Mikvaos, chapitre 9, michna 5. Ce chapitre est tout entier consacré à la question de la hatsitsa, cet écran qui s'interpose entre l'eau du mikvé et l'objet que l'on immerge. Ici, la michna aborde la tévila des kelim (ustensiles) et d'autres objets, et se demande quelles matières collées sur eux sont considérées comme une hatsitsa et invalident la tévila.
La michna commence : « Eilu chotzitzin bakeilim », voici ce qui forme un écran sur les kelim. « Hazefes vehamor », la poix et une sorte de gomme ou de résine qui suinte d'un arbre, lorsqu'elles sont collées « biklei zechuchis », sur un ustensile en verre. Et la michna ajoute que l'endroit où se trouve la matière ne change rien : « bein mibachutz bein mibifnim », que ce soit sur la surface extérieure de l'ustensile ou à l'intérieur, dans les deux cas c'est une hatsitsa.

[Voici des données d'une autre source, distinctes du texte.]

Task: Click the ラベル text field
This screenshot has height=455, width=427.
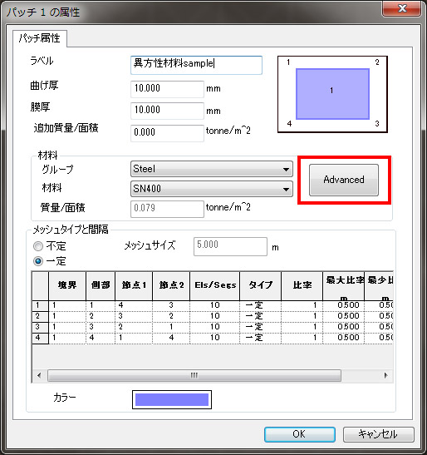Action: [196, 65]
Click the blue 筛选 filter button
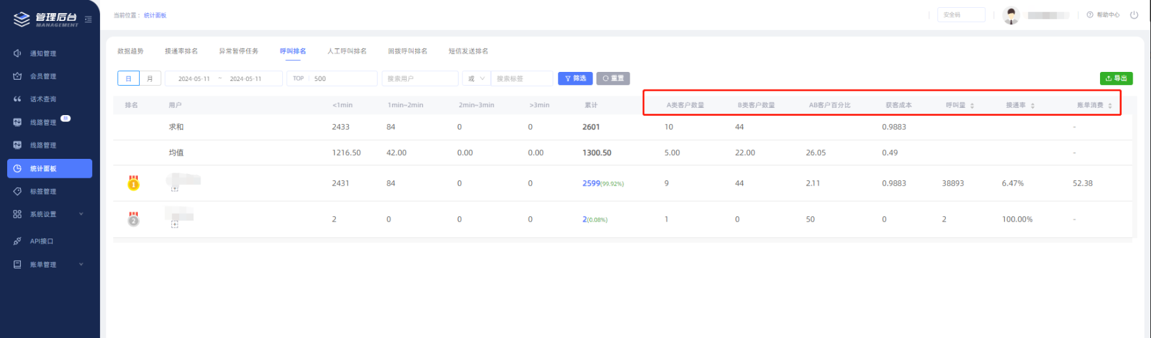Screen dimensions: 1151x338 pyautogui.click(x=575, y=78)
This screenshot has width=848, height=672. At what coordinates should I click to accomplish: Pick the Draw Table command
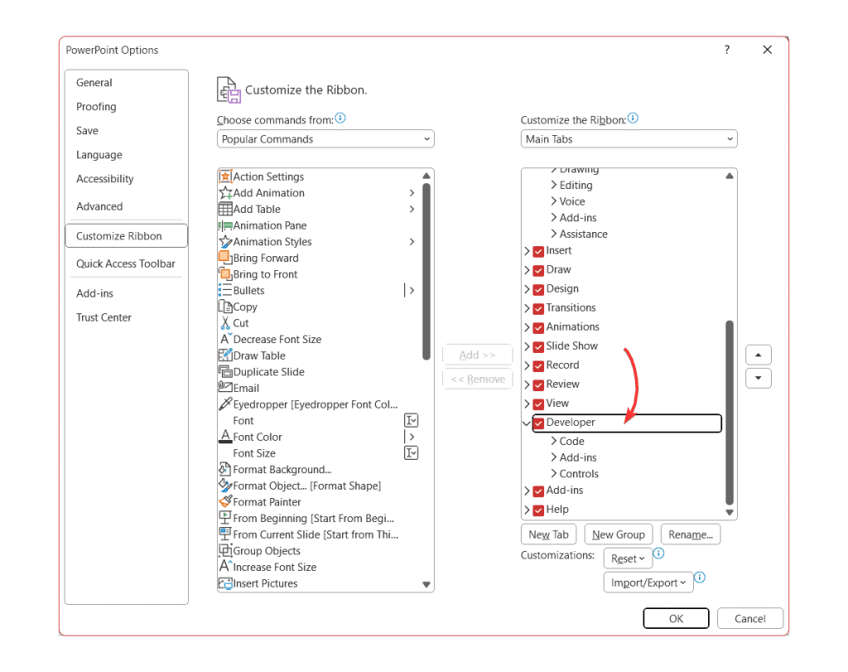(x=260, y=355)
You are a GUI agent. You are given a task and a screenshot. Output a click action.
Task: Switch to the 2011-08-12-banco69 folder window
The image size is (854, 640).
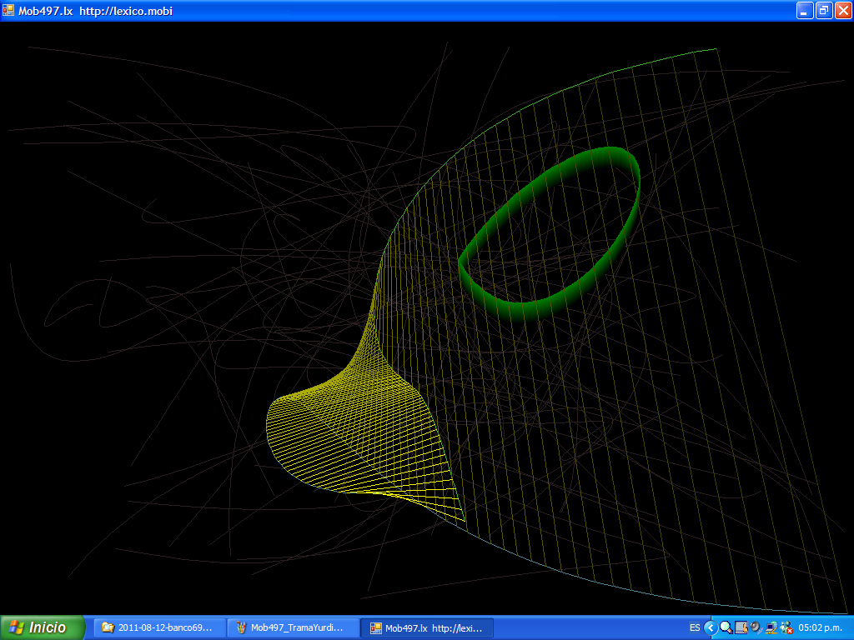tap(159, 628)
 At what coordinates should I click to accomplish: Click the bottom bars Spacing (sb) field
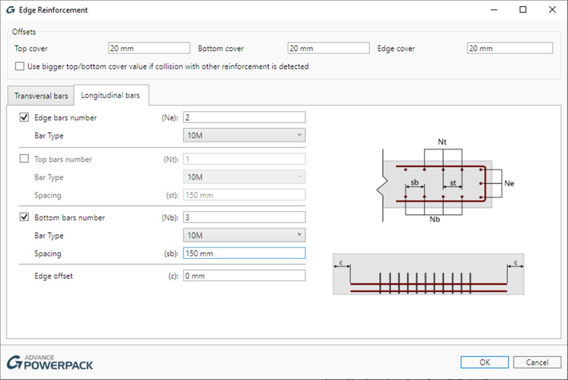[x=244, y=253]
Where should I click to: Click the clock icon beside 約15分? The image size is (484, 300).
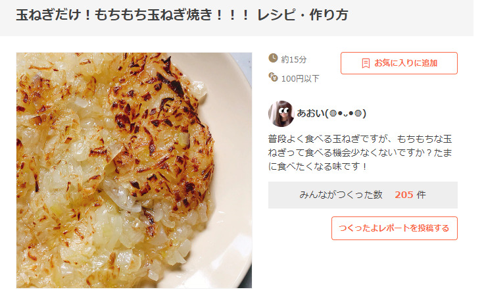pos(273,58)
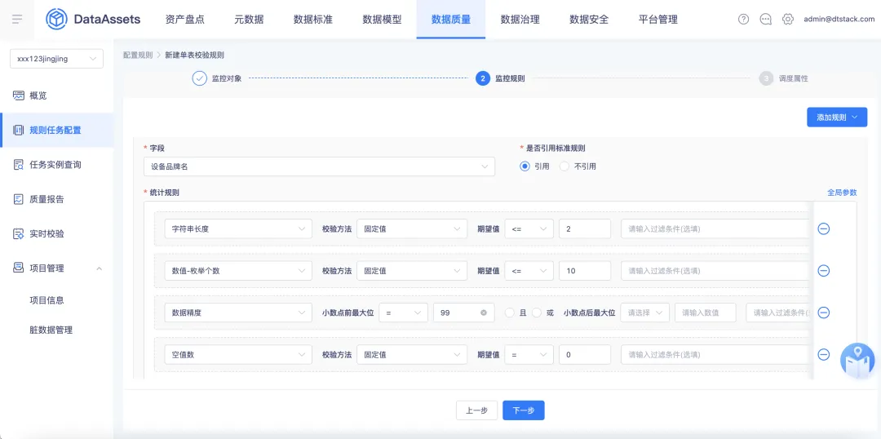
Task: Click the 下一步 button
Action: coord(523,410)
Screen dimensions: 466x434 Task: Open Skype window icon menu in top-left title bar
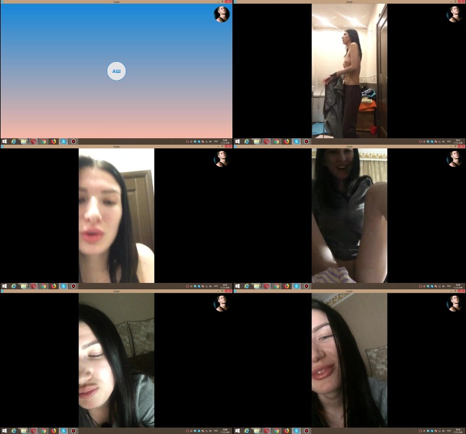[2, 2]
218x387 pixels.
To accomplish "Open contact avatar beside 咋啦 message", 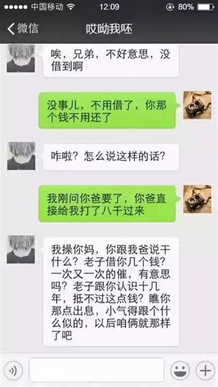I will coord(21,156).
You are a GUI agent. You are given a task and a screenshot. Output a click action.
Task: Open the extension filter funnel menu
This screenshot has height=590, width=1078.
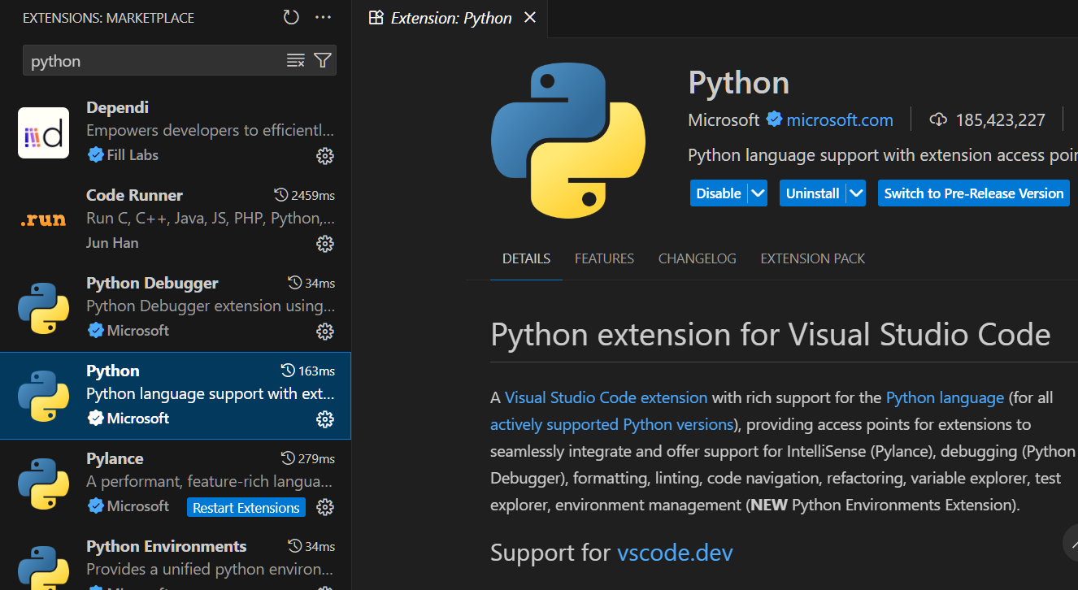click(x=323, y=60)
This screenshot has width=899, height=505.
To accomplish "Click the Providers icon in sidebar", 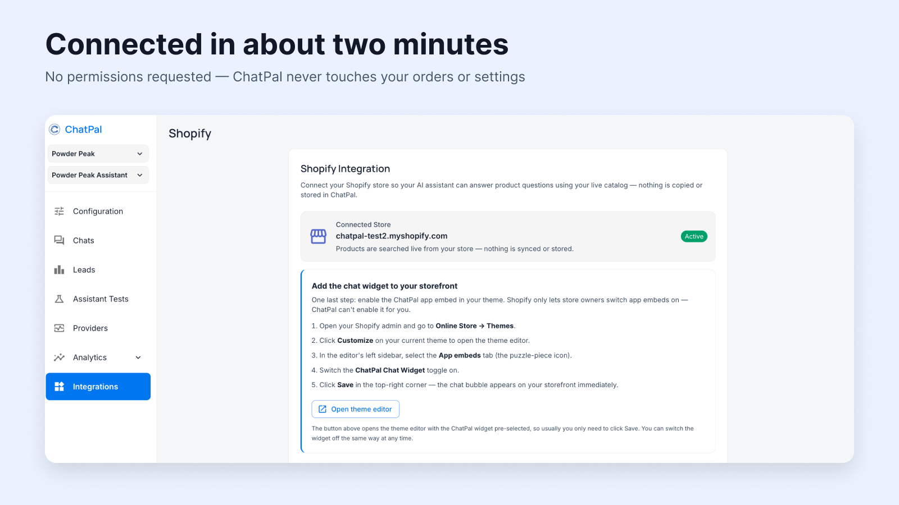I will tap(59, 328).
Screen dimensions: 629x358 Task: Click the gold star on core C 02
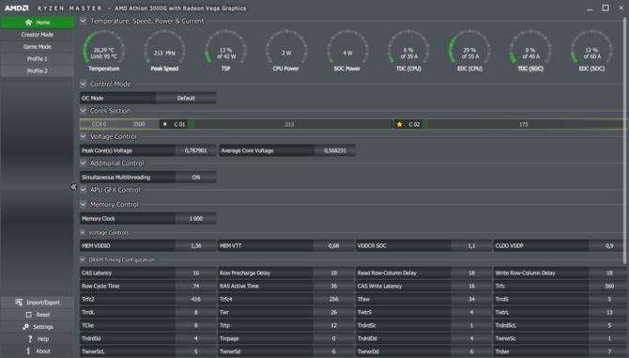(x=399, y=124)
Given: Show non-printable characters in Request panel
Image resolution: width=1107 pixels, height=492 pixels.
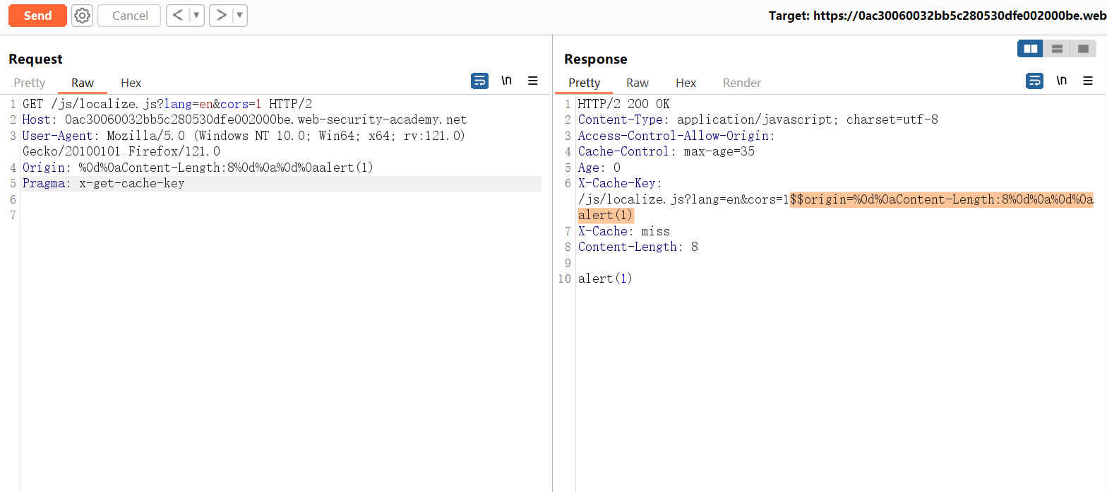Looking at the screenshot, I should click(x=506, y=81).
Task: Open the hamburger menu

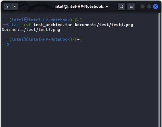Action: pyautogui.click(x=131, y=6)
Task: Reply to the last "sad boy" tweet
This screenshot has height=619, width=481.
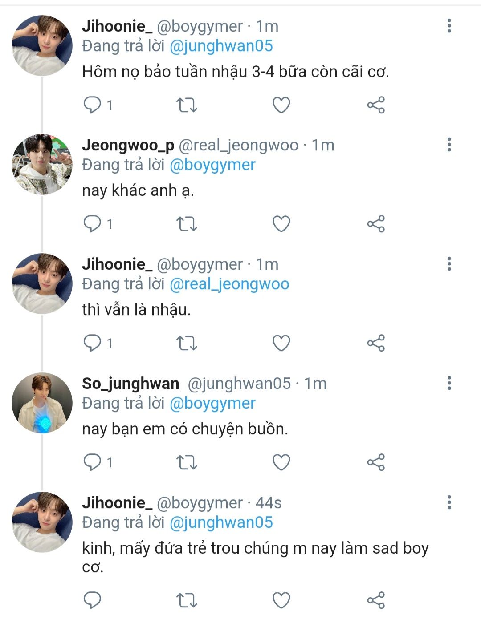Action: click(93, 600)
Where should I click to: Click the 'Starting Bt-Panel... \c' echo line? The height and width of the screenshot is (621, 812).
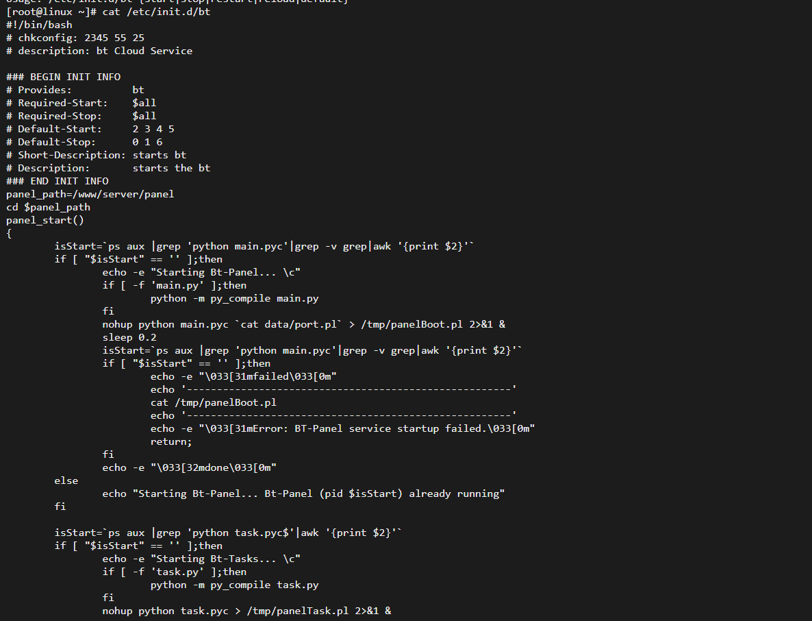(201, 272)
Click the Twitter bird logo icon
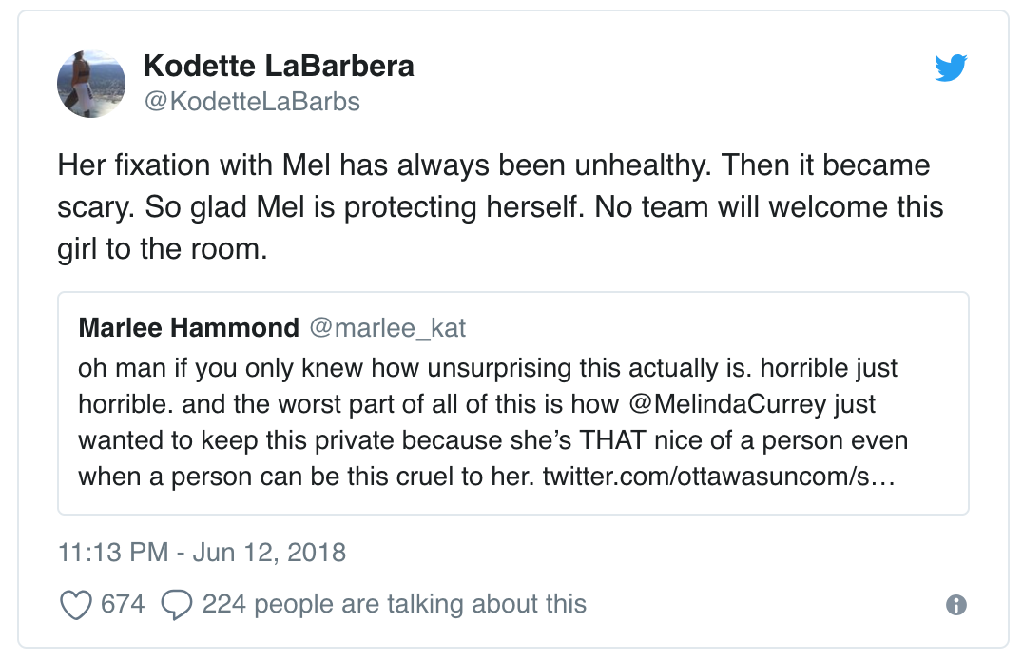Screen dimensions: 1023x662 (x=951, y=68)
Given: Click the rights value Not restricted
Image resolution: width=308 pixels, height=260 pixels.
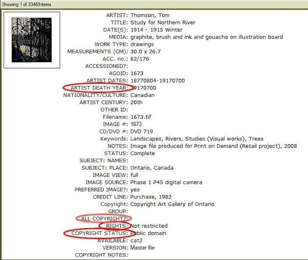Looking at the screenshot, I should [149, 226].
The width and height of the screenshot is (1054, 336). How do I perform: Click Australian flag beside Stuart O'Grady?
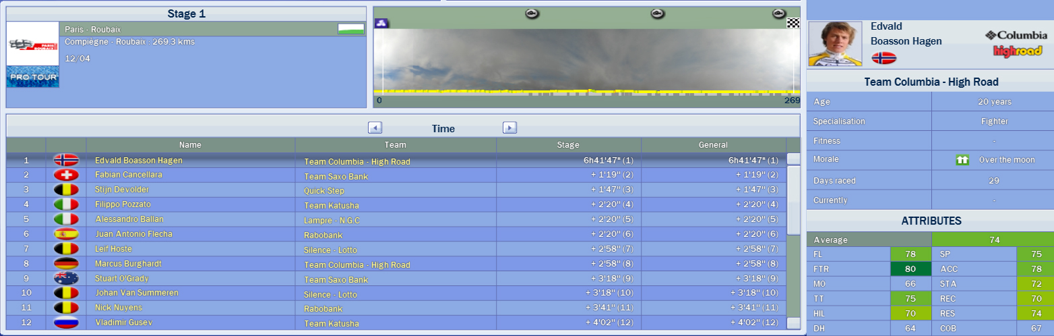point(66,279)
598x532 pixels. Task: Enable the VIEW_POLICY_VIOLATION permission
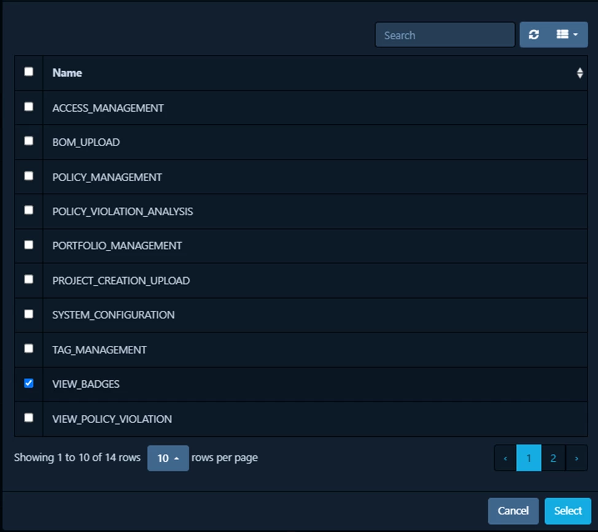[28, 417]
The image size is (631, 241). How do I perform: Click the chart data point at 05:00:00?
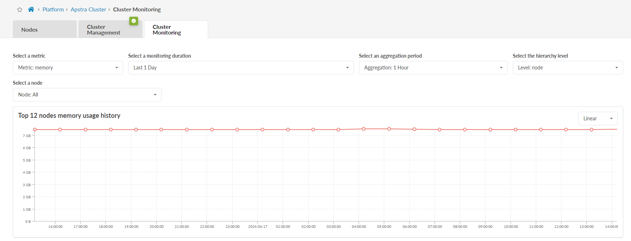tap(389, 129)
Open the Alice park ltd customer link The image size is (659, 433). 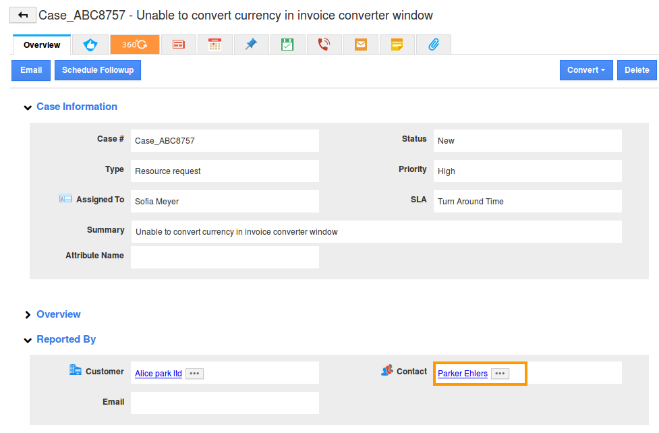click(x=159, y=374)
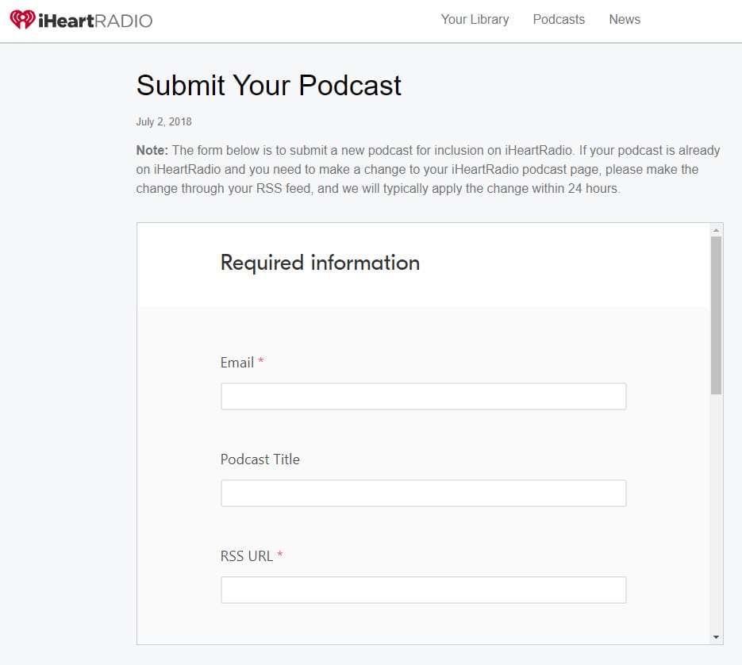
Task: Click the bold Note text in the description
Action: [152, 150]
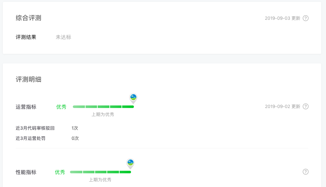Click 上期为优秀 caption under 运营指标 bar
This screenshot has width=326, height=187.
point(103,115)
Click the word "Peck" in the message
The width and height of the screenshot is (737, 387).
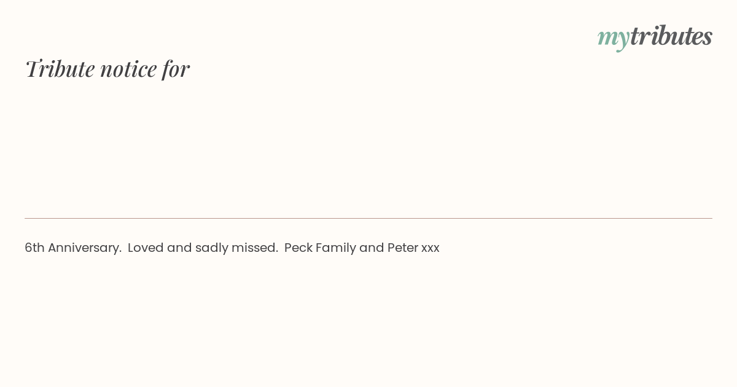pyautogui.click(x=298, y=248)
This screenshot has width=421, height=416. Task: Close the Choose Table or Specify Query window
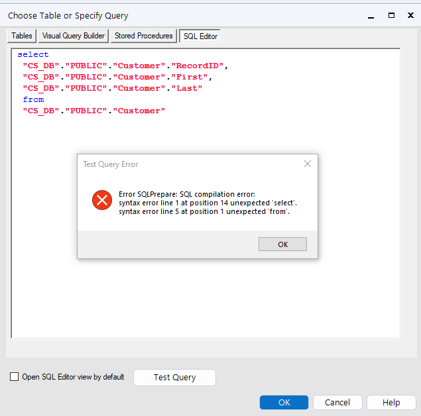[x=410, y=15]
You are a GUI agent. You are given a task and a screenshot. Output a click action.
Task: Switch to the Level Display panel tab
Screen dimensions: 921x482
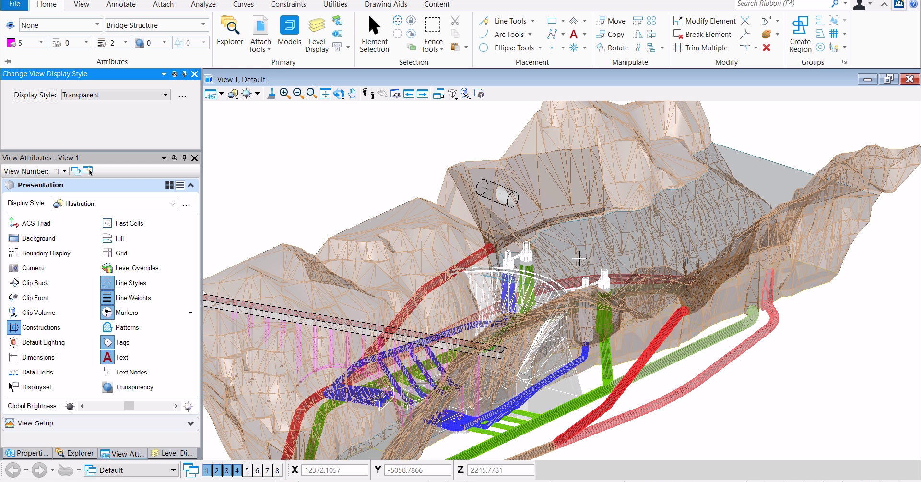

Pourquoi la michna choisit-elle précisément un ustensile en verre comme exemple ? Les Richonim proposent deux approches. Rachi explique qu'il s'agit d'une question de texture. Le verre est si lisse que presque rien n'y adhère ; seules des matières aussi collantes et gommeuses que la poix et la résine d'arbre parviennent à s'accrocher à une surface de verre, et ce sont donc les seuls cas que la michna a besoin de mentionner. Le Beth Yossef, citant le Semag (et la même explication se trouve dans Massékhès Chabbos), prend un autre chemin. La poix et la gomme sont des matières que l'on emploie couramment pour rapiécer et boucher d'autres sortes d'ustensiles ; sur de tels ustensiles, elles ne sont donc pas déplacées et leur propriétaire ne s'en soucie pas. Le verre, en revanche, ne se répare pas ordinairement avec ces matières : lorsqu'on les trouve sur un ustensile de verre, le propriétaire y prête attention, et c'est justement pour cela qu'elles constituent une hatsitsa.
À partir de là, la michna passe à une série de cas qui reposent tous sur un seul principe : le propriétaire est-il ou non regardant sur cette saleté ? « Al hashulchan, al hatavla, al hadargash », si de telles taches de poix ou de gomme se trouvent sur une table, sur une planche, ou sur un dargash, qui est un petit lit, et que ces objets sont « haneki'im », de ceux que l'on garde habituellement propres, alors « chotztzin », la matière est une hatsitsa, car en général les gens sont makpid et ne tolèrent pas de telles marques dessus. Mais « al habelusin », sur des meubles usés et crasseux, « einan chotztzin ». Personne ne se soucie d'un peu de saleté sur un objet déjà délabré, et là où il n'y a pas de hakpada, il n'y a pas de hatsitsa.
La même distinction est faite entre les personnes, et non plus entre les objets. « Al mita shel ba'al habayis, chotzetz. » De la saleté sur le lit d'un homme aisé forme un écran, puisqu'un maître de maison fortuné ne veut pas voir son lit souillé. « Al shel ani, eino chotzetz. » Sur le lit d'un pauvre, ce n'est pas un écran, car il n'y est pas regardant.
Il en va de même pour l'équipement de monte. « Al ukef shel ba'al habayis, chotzetz. » Sur la selle d'un homme aisé, la matière forme un écran. « Ve'al shel zekakin, eino chotzetz. » Sur la selle des zekakin, ces marchands qui transportent et vendent des outres de cuir, ce n'est pas un écran, puisque les hommes de ce métier ne sont pas pointilleux sur ce genre de choses. Et « al hamarda'as, chotzetz », sur le coussin de selle d'un animal, c'est une hatsitsa, parce que dans ce cas on est généralement regardant.
Une opinion divergente clôt la michna. « Rabban Shimon ben Gamliel omer » : à son avis, de la poix ou de la gomme trouvée sur la marda'as d'un âne ne gâte la tévila que si elle s'est accumulée en une certaine quantité. Il fixe cette mesure (chiour) à « ad ke'issar ha'Italki », les dimensions d'un issar italien, à peu près ce que nous imaginerions comme une pièce de monnaie. Une tache plus petite que cela passe inaperçue aux yeux du propriétaire, et la tévila reste valide.
Le fil qui traverse toute la michna est clair : la halakha de la hatsitsa sur les kelim et les objets ne se mesure pas seulement à la matière elle-même, mais à la question de savoir si son propriétaire tient ou non à ce qu'elle n'y soit pas.